Though possibly it’s not wobbled fairly as a lot as folks assume. I simply checked how the UK’s blue-chip index carried out final week and surprisingly, it climbed 4.6%, clawing again most of its latest losses.
Issues are powerful, however not catastrophic. Over the previous 12 months, the FTSE 100 has edged up 5%, with complete returns pushing nearer to 9% as soon as dividends are included.
One cause it’s held up is that the index wasn’t overpriced to start with. The FTSE 100 is filled with prime dividend-paying shares, the sort that received left behind through the US tech frenzy.
UK shares look good worth to me
With central banks prone to reduce rates of interest to melt the impression of tariffs, UK revenue shares may turn out to be much more enticing.
FTSE 100 shares have a tendency to supply increased yields than their US counterparts. Proper now, the common sits at 3.65%, versus simply 1.4% on the S&P 500.
If rates of interest fall, money and bond yields will comply with. However there’s no quick cause for dividends to drop. That might push extra traders again in direction of shares.
Ten days in the past, I added British Airways-owner Worldwide Consolidated Airways Group to my SIPP. Earlier than that, I topped up on coach and athleisure agency JD Sports activities Trend. And earlier than that, I picked up extra shares in life insurer Phoenix Group Holdings.
All appeared respectable worth to me amid the present turbulence. I’m now totally invested. I don’t have a penny of my SIPP in money.
Annoyingly, meaning I can’t snap up extra shares whereas they’re low-cost. However I nonetheless count on to be rewarded when at present’s uncertainty clears.
I’m backing my Taylor Wimpey shares
One inventory I feel may rebound properly is housebuilder Taylor Wimpey (LSE: TW).

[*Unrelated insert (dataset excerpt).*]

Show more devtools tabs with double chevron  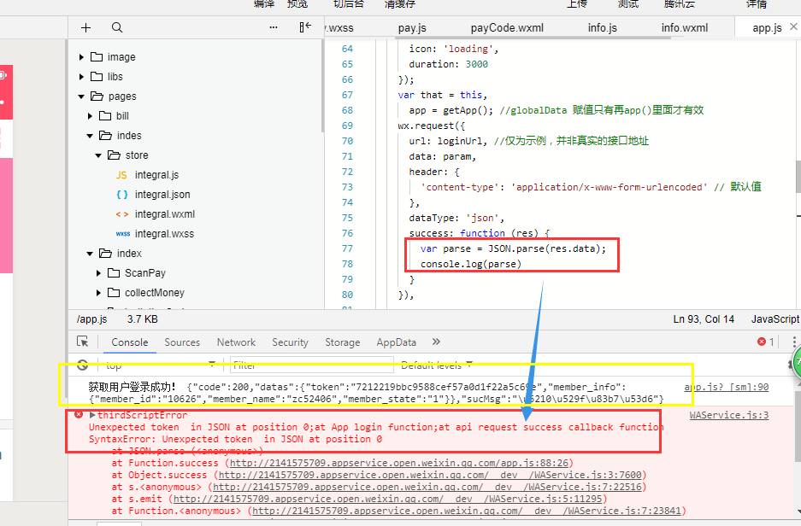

Just some months in the past, its shares have been flying as markets priced in a number of rate of interest cuts for 2025, that may slash mortgage charges and revive demand for brand new properties.
Issues haven’t panned out that method. The Financial institution of England has delivered only one reduce up to now. Home worth development has slowed, with costs flat in February, in response to the most recent HM Land Registry knowledge. Affordability stays a significant hurdle, and with the short-term stamp responsibility break having ended on 31 March, consumers now face increased prices too.
The Taylor Wimpey share worth has slumped virtually 33% within the final six months, and almost 14% over the yr.
It appears to be like cheap worth at 13.7 occasions earnings, however the actual enchantment is the dividend. The trailing yield now sits at a whopping 8.4%, one of many highest on the FTSE. I maintain the inventory, and the subsequent fee hits my account on 9 Could. I can’t wait.
In fact, at present’s issues may drag on, for months, possibly even years. Taylor Wimpey’s shares won’t bounce again rapidly. However for now, the dividend appears to be like secure sufficient, and I’ll be reinvesting each penny to construct my stake, prepared for the restoration. When it does, I reckon my Taylor Wimpey shares could lead on the cost. No ensures although.